— start of The records —

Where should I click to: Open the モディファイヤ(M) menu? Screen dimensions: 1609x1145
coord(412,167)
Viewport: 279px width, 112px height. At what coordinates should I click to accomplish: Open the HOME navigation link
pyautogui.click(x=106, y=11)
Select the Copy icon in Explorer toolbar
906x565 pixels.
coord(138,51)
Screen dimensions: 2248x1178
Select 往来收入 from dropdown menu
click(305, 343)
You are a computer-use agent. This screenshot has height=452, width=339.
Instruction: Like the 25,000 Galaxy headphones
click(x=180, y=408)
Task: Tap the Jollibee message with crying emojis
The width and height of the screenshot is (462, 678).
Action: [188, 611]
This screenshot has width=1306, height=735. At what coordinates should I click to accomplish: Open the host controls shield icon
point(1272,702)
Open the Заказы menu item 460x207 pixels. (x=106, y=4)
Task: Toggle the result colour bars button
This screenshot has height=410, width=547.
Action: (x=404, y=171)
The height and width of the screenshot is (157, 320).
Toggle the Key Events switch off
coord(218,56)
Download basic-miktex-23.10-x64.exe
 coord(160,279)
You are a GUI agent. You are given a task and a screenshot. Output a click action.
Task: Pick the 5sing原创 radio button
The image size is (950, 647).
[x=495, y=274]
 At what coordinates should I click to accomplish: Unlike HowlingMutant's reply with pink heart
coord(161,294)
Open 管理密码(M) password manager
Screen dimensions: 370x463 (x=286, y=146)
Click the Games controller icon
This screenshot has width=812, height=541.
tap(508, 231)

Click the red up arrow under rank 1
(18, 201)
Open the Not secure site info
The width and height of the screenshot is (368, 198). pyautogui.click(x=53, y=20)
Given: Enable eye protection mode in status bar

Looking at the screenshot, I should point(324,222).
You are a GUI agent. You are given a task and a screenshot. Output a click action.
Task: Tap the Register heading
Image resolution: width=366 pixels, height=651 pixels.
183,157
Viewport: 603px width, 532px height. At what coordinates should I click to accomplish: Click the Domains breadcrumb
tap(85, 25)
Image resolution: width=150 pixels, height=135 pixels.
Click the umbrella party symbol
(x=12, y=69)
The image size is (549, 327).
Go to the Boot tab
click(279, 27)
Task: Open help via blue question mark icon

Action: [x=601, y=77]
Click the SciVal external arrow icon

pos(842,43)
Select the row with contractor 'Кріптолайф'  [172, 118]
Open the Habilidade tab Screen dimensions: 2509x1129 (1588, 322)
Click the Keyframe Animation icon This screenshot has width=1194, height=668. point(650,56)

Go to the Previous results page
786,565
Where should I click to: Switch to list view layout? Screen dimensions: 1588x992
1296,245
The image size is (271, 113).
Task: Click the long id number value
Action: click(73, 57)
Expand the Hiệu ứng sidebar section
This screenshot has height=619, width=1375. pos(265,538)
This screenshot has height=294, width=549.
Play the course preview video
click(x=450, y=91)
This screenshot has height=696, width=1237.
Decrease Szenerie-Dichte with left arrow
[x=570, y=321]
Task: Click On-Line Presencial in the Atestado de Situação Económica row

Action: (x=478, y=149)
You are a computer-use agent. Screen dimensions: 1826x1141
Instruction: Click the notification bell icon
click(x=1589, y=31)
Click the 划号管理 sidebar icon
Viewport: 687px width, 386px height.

— end of The records —

Problem requirements » Update the entries starting at the line that has "Open the Habilidade" and ending after the line that has "click(x=450, y=91)", putting "Next" in place of "Previous" and keeping everything else the same.

Answer to the exercise »
Open the Habilidade tab Screen dimensions: 2509x1129 (1588, 322)
Click the Keyframe Animation icon This screenshot has width=1194, height=668. point(650,56)

Go to the Next results page
786,565
Where should I click to: Switch to list view layout? Screen dimensions: 1588x992
1296,245
The image size is (271, 113).
Task: Click the long id number value
Action: click(73, 57)
Expand the Hiệu ứng sidebar section
This screenshot has height=619, width=1375. pos(265,538)
This screenshot has height=294, width=549.
Play the course preview video
click(x=450, y=91)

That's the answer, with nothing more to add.